La Auditoría Superior de la Federación (ASF) ha documentado un presunto daño patrimonial superior a 2 mil 300 millones de pesos en los Servicios de Salud de Veracruz. No se trata de observaciones menores ni de simples diferencias contables. Se trata de contratos simulados, compras inexistentes, nóminas irregulares, recursos federales desaparecidos y un sistema administrativo diseñado para la opacidad.
Con base a la investigación periodística publicada en Noreste, en el centro de ese entramado aparece un nombre clave: Jorge Sisniega Fernández, exdirector administrativo de SESVER y operador financiero durante el gobierno morenista de Cuitláhuac García, hoy empleado del gobierno federal en el CENEGAS, bajo la administración de la presidenta Claudia Sheinbaum.

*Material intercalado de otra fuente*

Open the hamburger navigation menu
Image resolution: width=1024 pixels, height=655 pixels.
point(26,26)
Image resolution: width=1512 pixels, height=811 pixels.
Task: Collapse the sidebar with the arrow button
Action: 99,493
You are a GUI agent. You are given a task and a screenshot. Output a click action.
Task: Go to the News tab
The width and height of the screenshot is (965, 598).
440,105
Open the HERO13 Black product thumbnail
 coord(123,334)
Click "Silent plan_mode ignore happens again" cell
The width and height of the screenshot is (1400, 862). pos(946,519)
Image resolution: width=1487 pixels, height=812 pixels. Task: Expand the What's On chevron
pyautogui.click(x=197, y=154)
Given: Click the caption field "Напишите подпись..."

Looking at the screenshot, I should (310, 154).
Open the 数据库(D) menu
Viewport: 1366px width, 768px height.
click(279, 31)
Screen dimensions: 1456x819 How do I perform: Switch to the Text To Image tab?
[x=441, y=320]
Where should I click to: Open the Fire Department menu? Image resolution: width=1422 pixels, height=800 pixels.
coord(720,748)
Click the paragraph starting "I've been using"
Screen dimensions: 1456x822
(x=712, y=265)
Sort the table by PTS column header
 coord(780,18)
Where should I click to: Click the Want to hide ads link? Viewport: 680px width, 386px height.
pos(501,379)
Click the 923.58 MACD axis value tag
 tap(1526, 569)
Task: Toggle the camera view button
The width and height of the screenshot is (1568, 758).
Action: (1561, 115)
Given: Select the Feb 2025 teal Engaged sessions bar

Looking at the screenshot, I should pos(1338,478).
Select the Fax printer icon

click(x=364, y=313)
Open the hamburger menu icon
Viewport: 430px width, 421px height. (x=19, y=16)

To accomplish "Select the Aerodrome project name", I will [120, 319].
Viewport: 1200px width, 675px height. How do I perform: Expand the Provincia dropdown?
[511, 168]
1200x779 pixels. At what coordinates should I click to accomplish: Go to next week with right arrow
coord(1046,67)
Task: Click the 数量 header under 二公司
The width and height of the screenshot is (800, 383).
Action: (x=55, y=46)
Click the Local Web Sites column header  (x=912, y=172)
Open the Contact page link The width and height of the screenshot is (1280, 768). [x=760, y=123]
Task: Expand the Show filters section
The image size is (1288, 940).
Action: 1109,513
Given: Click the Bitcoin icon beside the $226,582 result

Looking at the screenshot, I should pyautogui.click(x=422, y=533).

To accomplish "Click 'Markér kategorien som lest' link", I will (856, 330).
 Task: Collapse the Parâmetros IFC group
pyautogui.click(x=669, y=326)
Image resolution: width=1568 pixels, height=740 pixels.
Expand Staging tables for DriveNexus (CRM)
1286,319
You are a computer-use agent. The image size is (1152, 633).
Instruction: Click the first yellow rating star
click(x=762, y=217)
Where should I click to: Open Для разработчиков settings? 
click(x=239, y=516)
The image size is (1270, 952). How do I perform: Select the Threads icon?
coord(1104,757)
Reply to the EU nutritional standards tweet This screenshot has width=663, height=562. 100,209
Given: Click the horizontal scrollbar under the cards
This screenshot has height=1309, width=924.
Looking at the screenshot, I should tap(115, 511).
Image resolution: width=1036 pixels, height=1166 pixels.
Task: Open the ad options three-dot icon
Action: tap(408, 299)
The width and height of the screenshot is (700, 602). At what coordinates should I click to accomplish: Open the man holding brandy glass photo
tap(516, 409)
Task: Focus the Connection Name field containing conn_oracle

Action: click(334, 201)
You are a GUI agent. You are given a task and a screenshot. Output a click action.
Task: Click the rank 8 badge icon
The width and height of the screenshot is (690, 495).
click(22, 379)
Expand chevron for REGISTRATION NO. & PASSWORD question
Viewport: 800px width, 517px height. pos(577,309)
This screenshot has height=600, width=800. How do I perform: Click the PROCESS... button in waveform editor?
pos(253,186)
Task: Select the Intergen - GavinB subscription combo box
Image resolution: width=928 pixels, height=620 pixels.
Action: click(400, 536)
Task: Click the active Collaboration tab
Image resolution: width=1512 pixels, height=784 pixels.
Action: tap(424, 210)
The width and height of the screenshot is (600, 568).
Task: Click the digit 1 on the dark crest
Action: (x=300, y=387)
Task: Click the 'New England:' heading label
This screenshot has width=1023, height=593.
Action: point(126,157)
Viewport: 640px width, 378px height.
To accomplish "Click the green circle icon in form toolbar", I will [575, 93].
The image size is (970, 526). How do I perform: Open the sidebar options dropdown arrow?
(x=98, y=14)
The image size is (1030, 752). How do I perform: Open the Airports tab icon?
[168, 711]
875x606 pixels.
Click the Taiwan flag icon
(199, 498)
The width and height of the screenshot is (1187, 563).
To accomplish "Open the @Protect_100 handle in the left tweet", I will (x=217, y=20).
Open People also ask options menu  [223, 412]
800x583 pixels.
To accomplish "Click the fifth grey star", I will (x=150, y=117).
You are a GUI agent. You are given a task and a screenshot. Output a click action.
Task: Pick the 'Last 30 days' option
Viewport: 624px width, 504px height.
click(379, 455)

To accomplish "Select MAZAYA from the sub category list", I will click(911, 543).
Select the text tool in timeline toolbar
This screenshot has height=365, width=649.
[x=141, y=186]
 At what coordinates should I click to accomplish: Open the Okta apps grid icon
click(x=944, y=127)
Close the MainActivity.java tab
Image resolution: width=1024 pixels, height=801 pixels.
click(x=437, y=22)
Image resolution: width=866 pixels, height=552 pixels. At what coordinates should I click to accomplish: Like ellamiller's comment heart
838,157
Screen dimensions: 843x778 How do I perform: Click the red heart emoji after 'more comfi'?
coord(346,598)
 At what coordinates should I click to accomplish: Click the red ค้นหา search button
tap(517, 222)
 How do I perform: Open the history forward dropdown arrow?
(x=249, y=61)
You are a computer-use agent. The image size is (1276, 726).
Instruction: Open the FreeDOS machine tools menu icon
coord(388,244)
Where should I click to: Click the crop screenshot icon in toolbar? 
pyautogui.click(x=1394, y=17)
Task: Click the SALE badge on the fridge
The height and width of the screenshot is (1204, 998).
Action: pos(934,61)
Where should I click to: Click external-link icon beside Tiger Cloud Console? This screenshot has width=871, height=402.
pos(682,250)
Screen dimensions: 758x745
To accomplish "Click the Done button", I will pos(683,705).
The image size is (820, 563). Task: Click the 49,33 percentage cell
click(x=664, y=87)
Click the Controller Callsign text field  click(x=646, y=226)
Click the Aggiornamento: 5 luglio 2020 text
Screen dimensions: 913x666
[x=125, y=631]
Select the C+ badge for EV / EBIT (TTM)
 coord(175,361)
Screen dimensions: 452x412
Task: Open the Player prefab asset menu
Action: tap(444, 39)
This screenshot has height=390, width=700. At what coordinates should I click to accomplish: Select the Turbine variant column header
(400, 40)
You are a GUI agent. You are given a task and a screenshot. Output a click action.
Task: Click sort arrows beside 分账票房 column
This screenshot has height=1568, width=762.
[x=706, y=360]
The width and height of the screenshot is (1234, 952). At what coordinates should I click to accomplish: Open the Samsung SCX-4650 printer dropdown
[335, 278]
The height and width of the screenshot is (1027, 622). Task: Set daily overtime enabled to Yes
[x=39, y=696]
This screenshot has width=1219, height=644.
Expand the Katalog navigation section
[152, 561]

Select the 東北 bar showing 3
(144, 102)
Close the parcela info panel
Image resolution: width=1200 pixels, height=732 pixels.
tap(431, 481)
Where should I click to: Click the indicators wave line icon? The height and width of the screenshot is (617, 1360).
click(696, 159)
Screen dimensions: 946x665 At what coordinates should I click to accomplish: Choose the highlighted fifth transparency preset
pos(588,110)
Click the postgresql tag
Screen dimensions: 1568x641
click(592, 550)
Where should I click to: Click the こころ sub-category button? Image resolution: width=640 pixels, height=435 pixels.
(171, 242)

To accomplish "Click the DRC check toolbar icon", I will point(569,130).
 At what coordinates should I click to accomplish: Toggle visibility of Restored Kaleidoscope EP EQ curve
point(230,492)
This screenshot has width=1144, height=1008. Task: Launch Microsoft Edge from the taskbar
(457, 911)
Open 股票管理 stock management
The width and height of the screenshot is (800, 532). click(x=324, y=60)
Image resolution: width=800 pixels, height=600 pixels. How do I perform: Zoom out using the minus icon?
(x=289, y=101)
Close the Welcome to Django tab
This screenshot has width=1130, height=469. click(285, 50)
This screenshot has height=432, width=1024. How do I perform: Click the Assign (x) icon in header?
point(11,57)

Este caso no pertenece al pasado ni a los gobiernos neoliberales. Pertenece al presente. A los gobiernos que prometieron “no mentir, no robar y no traicionar al pueblo”. Por lo tanto, la responsabilidad recae directamente en quienes hoy gobiernan y procuran justicia.
Los informes de la ASF describen hechos que no pueden quedar en el archivo muerto. Medicamentos pagados que nunca llegaron, hospitales sin equipo, trabajadores fantasma cobrando mientras el personal real se desangraba en jornadas imposibles.
Eso no es mala administración. Es probable delito. Y la investigación no puede ni debe ser opcional. Los elementos están plenamente documentados por la máxima autoridad fiscalizadora del país. Hay montos, ejercicios fiscales, programas federales, cuentas bancarias irregulares y pagos indebidos perfectamente identificados.
Si la Fiscalía General de la República omite investigar, también incurrirá en responsabilidad. No basta con abrir carpetas para la simulación mediática. Se requieren líneas claras de investigación, citatorios, aseguramiento de documentos, análisis patrimonial y deslinde de responsabilidades. La pregunta es inevitable: ¿habrá justicia o habrá protección?
Para la gobernadora de Veracruz, Rocío Nahle, el tema es políticamente incómodo, pero institucionalmente ineludible. Implica destapar un probable caso de corrupción en el gobierno de su antecesor y correligionario partidista. Está en juego su propia palabra: “ya no hay intocables”. Este es el momento de demostrarlo. La sociedad no exige venganza política. Exige Estado de derecho.
El saqueo al sistema de salud no fue una abstracción contable. Fue un daño directo a la población más vulnerable. Cada peso desviado fue una consulta negada, un tratamiento suspendido, una vida puesta en riesgo. Guardar silencio hoy equivaldría a convertirse en cómplice por omisión.
Archivar un caso como este enviaría un mensaje devastador: que en Veracruz se puede saquear sin consecuencias, que los informes y auditorías no sirven para nada y que la impunidad sigue intacta, aunque cambien los gobiernos.
Si Rocío Nahle actúa, demostrará que no protege la corrupción y que la ley sí alcanza a todos por igual. Las excusas se agotaron: no faltan pruebas, no falta información y no faltan leyes aplicables.
La única pregunta que queda es esta: ¿hasta dónde llegará la voluntad política? Cuando la justicia no llega a tiempo, también es corrupción.